Postcard Christmas: A Prologue

Because I only chronicled three days, (in too excruciating detail, sorry) of my picturesque portrait of a VT Christmas I excluded the tree part. Ah, yes....choosing and cutting down a tree. How terribly postcard, non? Snow, sun, smiling faces, snow shoes, hot chocolate and biscotti in the woods. You get the idea. Lovely. Christmas in rural VT at its most glorious.

Sure.

No real snow. No snowshoes. No walking. 4 people and a chain saw, none of those people being me, head across an early winter field in an old, rusting, should-be-put-to-rest dark greed Subaru wagon; the VT state car, for those who didn't know. The car returns some time later (we have already become acquainted with me and time, haven't we?), tree falling off one side of the roof, not quite dragging on the ground, but almost, with one person in residence, thankfully the driver. It seems the other three bailed, leaving the driver with only the chainsaw as passenger. Loyal, those chainsaws. Why the abandonment of tree, driver, chainsaw and car? Did the annual argument over the tree get ugly? No, not that. That came later. The car caught on fire. Yep, on fire. Really. Smoking car, everyone jumped out saying they wouldn't ride in that "death trap." A bit of an overstatement, don't you think? Alarmists.

After all, when the driver looked under the car (why?) there were just a few flames shooting out. Few enough that he extinguished them by throwing snow from a small residual snow patch on the underside of the car and continued on, bearing the tree. Well, barely bearing. The 3 bailers arrived on foot about a half hour later, all unscathed, so where was the issue?
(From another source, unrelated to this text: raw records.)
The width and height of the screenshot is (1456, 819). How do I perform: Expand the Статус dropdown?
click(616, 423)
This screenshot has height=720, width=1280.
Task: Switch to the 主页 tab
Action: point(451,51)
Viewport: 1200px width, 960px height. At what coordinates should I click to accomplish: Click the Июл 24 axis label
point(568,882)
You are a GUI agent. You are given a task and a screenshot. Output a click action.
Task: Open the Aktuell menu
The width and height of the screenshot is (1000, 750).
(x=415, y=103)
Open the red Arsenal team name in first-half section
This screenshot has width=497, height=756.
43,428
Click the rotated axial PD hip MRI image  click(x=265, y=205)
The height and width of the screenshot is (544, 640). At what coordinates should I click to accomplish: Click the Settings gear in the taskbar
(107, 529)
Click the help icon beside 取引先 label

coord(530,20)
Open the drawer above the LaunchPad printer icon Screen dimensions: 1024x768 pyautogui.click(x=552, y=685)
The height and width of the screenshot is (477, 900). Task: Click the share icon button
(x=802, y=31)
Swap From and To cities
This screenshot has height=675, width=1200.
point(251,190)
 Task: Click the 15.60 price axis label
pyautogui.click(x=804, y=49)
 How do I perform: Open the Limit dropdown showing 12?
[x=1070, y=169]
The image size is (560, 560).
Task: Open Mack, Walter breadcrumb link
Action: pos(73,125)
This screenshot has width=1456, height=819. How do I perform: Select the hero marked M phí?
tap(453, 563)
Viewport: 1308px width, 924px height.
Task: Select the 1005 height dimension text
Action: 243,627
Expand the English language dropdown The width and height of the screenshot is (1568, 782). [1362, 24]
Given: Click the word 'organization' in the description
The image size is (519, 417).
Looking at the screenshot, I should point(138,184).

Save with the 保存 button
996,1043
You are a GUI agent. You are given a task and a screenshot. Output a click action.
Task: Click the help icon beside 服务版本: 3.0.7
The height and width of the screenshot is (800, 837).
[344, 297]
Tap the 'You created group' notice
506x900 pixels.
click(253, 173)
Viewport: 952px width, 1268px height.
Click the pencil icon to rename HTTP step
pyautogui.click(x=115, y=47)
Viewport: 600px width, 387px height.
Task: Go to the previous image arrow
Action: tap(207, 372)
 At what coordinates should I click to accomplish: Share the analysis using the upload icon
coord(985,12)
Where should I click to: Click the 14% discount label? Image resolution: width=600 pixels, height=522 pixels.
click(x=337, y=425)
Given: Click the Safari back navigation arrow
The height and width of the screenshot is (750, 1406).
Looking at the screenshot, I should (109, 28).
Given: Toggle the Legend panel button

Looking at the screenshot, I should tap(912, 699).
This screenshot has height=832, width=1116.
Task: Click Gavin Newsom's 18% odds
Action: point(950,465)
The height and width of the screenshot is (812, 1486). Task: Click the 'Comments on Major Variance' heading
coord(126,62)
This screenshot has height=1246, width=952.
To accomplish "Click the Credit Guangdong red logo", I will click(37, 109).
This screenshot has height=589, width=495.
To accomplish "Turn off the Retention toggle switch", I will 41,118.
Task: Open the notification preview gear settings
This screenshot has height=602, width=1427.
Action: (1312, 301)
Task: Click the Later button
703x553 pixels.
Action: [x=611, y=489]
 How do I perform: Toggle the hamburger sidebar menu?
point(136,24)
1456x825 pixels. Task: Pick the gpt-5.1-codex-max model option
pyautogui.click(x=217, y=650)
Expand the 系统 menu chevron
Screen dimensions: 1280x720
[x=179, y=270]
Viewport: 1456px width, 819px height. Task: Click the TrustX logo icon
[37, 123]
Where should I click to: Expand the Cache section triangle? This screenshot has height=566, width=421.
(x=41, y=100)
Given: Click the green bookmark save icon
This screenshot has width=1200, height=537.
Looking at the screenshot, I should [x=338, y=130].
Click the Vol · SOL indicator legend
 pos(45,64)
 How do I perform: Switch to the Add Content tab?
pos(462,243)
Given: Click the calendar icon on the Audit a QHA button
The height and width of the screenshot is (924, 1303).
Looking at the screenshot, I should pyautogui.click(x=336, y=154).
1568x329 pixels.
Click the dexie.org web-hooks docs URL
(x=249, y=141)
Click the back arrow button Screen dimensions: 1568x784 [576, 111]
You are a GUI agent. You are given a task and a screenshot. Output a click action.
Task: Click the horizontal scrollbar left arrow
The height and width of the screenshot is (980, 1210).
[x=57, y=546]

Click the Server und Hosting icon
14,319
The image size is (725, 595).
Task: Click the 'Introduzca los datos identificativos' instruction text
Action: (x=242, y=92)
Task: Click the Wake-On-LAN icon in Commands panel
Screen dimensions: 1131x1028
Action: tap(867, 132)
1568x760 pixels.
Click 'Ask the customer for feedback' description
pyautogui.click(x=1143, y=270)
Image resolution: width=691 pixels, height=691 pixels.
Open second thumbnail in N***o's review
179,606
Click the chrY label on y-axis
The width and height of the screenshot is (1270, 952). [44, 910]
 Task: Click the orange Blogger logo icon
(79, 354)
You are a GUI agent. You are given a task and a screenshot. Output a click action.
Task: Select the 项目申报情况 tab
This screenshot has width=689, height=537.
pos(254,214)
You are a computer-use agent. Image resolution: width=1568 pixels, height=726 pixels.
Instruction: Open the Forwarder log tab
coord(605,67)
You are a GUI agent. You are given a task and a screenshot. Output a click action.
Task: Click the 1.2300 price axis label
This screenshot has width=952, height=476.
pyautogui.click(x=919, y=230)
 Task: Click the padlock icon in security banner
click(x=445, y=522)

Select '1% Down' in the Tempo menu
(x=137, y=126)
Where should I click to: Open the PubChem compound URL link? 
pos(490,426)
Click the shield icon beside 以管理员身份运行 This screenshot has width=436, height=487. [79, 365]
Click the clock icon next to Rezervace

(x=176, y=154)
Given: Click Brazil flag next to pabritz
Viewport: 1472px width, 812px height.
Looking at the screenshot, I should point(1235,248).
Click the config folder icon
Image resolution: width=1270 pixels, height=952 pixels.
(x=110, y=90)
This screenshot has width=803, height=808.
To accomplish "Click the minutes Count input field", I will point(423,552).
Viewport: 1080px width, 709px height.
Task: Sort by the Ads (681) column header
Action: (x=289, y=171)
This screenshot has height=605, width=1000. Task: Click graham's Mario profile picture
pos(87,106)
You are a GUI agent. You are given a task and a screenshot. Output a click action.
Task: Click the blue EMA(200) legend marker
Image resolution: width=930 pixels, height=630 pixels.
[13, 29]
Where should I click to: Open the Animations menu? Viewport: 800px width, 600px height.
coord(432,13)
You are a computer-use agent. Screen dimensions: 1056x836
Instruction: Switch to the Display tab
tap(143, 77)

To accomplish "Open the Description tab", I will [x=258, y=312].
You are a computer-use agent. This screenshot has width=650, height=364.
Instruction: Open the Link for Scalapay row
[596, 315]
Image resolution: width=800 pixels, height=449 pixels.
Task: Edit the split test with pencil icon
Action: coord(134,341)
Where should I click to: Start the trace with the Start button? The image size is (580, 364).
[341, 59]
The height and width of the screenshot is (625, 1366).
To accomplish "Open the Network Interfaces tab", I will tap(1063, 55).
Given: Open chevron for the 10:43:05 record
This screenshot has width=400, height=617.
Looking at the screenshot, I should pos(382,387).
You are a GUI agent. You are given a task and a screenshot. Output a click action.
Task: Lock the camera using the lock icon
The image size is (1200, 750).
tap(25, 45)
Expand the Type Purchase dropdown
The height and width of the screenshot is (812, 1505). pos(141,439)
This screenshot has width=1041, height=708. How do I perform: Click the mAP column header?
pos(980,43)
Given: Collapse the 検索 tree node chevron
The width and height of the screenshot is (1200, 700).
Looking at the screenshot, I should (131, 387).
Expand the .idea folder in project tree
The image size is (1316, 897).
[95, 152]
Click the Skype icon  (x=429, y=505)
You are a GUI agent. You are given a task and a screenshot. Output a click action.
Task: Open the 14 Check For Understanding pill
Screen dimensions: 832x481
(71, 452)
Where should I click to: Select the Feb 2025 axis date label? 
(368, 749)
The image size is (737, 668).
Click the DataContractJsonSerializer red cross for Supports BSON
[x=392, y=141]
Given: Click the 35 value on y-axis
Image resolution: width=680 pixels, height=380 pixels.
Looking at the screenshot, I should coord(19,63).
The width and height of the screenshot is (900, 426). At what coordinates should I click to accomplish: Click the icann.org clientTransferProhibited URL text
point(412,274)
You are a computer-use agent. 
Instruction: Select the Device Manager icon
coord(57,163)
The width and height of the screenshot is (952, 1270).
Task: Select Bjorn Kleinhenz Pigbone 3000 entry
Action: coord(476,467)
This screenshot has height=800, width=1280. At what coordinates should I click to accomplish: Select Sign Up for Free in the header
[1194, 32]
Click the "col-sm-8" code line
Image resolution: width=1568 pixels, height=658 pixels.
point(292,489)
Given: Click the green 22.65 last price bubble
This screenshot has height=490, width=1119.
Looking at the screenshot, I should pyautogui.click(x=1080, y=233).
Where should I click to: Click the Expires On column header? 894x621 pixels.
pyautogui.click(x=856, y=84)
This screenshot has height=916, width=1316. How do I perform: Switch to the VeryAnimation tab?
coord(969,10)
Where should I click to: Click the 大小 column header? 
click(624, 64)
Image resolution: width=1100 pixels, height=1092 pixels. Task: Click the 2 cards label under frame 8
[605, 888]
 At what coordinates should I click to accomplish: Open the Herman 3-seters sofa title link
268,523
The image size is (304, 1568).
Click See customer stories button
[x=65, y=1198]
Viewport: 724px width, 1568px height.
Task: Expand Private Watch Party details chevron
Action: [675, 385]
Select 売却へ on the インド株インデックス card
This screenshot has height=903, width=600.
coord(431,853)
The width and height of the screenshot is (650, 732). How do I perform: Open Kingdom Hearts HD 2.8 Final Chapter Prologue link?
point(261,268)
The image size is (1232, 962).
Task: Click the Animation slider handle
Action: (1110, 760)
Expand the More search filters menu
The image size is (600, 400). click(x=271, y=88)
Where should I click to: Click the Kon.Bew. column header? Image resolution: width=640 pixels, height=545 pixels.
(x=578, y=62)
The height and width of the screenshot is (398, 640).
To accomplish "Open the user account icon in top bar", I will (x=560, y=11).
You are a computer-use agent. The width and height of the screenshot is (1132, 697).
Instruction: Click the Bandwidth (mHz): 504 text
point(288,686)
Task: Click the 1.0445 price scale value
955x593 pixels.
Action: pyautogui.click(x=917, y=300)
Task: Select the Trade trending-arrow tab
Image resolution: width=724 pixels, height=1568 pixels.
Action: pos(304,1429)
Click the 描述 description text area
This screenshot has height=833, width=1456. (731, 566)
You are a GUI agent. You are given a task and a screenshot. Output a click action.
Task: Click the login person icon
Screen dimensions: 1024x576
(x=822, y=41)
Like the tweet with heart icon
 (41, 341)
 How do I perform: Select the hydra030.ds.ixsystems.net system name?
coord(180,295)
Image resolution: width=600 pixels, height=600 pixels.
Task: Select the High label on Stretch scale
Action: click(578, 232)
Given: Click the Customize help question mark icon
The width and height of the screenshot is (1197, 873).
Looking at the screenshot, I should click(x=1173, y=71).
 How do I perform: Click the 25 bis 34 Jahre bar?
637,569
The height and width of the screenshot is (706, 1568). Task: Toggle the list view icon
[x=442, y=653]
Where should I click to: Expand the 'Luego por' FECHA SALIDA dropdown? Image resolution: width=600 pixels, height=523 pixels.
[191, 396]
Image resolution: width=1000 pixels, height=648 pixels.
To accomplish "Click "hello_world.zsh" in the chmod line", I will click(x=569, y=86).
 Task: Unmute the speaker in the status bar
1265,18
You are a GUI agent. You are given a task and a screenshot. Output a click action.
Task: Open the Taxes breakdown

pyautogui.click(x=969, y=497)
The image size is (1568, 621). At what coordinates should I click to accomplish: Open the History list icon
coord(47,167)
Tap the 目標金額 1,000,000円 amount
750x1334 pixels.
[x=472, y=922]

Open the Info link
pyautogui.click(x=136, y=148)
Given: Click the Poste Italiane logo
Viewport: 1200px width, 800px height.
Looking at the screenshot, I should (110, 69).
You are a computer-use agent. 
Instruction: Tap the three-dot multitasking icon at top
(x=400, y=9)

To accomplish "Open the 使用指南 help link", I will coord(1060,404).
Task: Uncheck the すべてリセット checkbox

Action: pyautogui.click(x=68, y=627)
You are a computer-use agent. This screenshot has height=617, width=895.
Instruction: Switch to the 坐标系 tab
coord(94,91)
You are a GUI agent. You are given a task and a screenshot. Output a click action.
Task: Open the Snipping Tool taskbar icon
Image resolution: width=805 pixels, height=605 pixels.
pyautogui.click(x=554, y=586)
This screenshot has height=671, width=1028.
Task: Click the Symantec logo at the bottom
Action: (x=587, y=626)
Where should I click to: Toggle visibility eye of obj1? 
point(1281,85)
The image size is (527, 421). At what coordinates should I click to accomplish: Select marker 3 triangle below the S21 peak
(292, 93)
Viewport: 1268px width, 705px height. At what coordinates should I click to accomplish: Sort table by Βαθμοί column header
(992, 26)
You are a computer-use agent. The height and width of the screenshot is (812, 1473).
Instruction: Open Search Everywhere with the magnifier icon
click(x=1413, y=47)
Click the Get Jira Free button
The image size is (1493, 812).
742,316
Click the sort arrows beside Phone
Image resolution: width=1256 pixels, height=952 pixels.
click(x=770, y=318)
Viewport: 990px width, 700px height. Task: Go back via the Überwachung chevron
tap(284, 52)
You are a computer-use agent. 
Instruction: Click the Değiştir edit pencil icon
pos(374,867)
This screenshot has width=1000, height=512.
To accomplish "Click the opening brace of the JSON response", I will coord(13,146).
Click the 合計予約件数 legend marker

Epilogue: The car was deemed so okay that it was driven to a friend's house later that day, a task it performed without incident. Sadly, rounding a corner on the way back it failed, with neither drama nor flames. Fortunately a-friend-with-a-truck came by, attached a chain and pulled green subie home and deposited it in the #1 driveway spot where it remains. VT yard art.

Post epilogue: Diagnosis--out of gas.